Mosquitoes are often described as the most dangerous animals on earth, because the diseases they transmit, including malaria, dengue and Zika, cause more than 1 million deaths annually. But strategies for mitigating these threats remain far from adequate.
Consider malaria, which, according to the World Health Organisation (WHO), infected over 200 million people in 2017, killing 435,000. Until the 1940s or so, anti-malaria strategies rested on three pillars: better environmental management, improved housing and stronger health systems. Accounting for the mechanisms of malaria transmission, first described over 100 years ago, public-health authorities focused on minimising the proliferation of the Anopheles mosquito, people’s exposure to it and their access to appropriate medical care.
The countries that adopted this approach achieved great progress, and in most cases, have remained malaria-free. In the United States, for example, malaria deaths declined by 75 per cent between 1920 and 1939.
Then, in the 1940s, the arrival of the highly effective insecticide Dichlorodiphenyltrichloroethane (DDT) changed everything. DDT quickly became the cornerstone of malaria-control strategies, including the first attempt to eradicate malaria globally. Thanks to its widespread use, substantial progress on malaria was made in Europe, the Americas, the Caribbean and some parts of Asia.
In Africa, however, the DDT-based malaria campaign largely never got off the ground, owing to a poor logistical capacity, ineffective public-health administration systems or a lack of resources to scale up use. Starting in the 1960s, malaria cases skyrocketed across the continent.
But the world started paying attention only in the late 1990s, when malaria was causing over 1 million deaths annually and contributing to economic stagnation through lost labour productivity. Finally, in 2000, African heads of state and government gathered in Abuja, Nigeria, to confront the emergency, pledging to halve malaria mortality by 2010.

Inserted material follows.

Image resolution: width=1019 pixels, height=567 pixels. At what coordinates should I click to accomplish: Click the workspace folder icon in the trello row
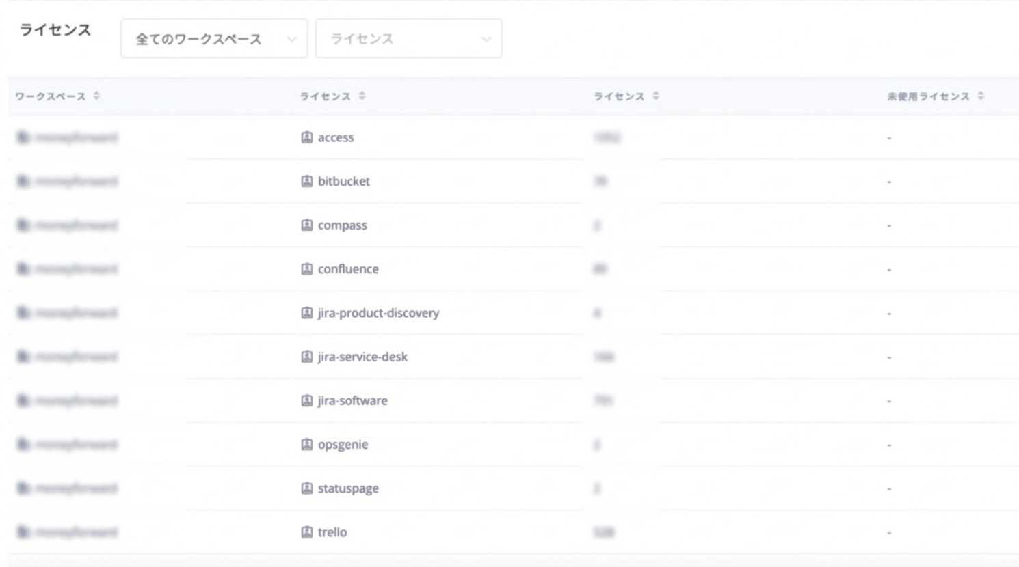(x=23, y=532)
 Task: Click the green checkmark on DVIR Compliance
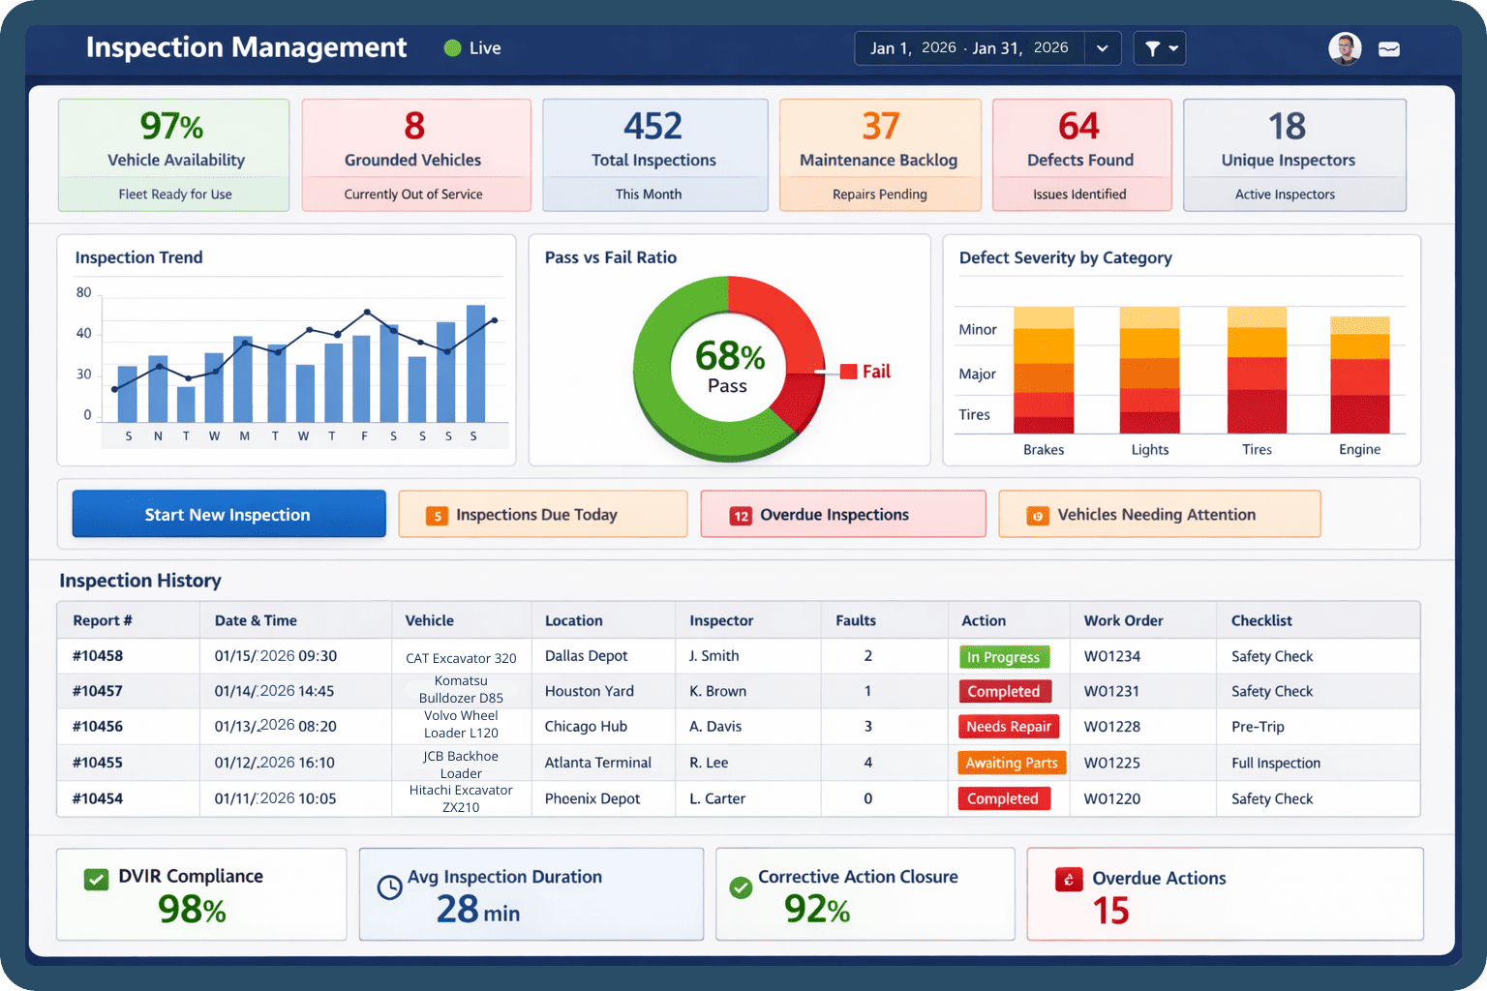tap(94, 879)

Faced with limited funding and capacity, however, governments handed over much of the responsibility for fulfilling their commitment to external donors, bilateral partners and non-governmental agencies. The strategies that emerged emphasised distributing easy-to-use commodities, including insecticides, insecticide-treated mosquito nets and artemisinin-based antimalarial medicines, and expanding access to prompt diagnosis.

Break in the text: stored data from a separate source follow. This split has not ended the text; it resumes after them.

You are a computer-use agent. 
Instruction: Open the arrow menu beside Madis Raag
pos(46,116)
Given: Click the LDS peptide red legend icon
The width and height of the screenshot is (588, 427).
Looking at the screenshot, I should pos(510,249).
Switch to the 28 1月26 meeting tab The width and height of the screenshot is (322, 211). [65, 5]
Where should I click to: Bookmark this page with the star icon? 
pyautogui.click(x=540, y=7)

From 2000 to 2015, the number of malaria deaths in Africa was halved and 750,000 malaria cases were averted. Experts credit insecticide-treated nets, house spraying and artemisinin-based treatments with 80 per cent of these gains.

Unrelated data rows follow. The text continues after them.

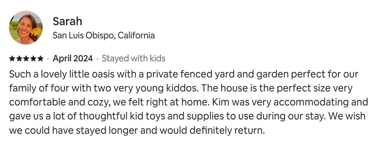The image size is (375, 142).
Task: Click the third rating star
Action: [26, 58]
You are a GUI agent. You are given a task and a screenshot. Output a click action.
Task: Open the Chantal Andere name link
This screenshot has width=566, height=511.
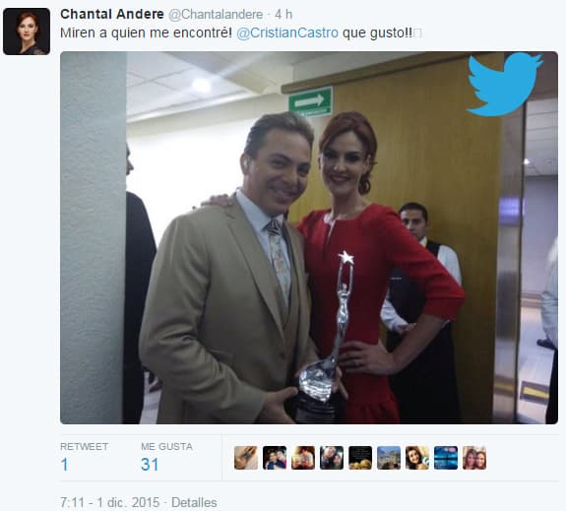[112, 14]
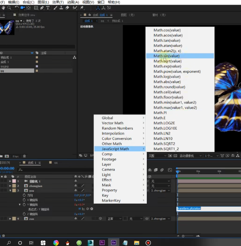The height and width of the screenshot is (246, 241).
Task: Select the Type text tool
Action: 48,8
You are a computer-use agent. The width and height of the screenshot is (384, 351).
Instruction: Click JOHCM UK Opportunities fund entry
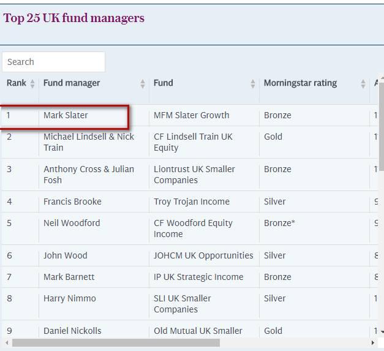[x=203, y=255]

But, despite its advantages, there is a serious problem with this approach: It has fueled the rise of a massive malaria-control industry that is increasingly disconnected from the core mission of keeping communities healthy.
The most affected African countries, Burkina Faso, Cameroon, the Democratic Republic of Congo, Ghana, Mozambique, Niger, Nigeria and Uganda, which together account for 60 per cent of the global malaria burden, regularly import the bed nets, insecticides and medicines being promoted by industry players. Yet malaria is on the rise again, with the number of new cases rising in 16 African countries by more than 100,000 from 2016 to 2017, according to the WHO. It does not help that “commoditisation” of malaria control has also contributed to the depletion of practical malaria expertise in endemic countries.
As the world pursues the Sustainable Development Goals (SDG), which include the target of ending the malaria epidemic by 2030, it must rethink its approach. If global anti-malaria campaigns regress, malaria cases could surge by up to 74 per cent by 2030. But even if commodity-based strategies are maintained, the result will be only a marginal reduction of global malaria incidence in 2030, relative to 2016.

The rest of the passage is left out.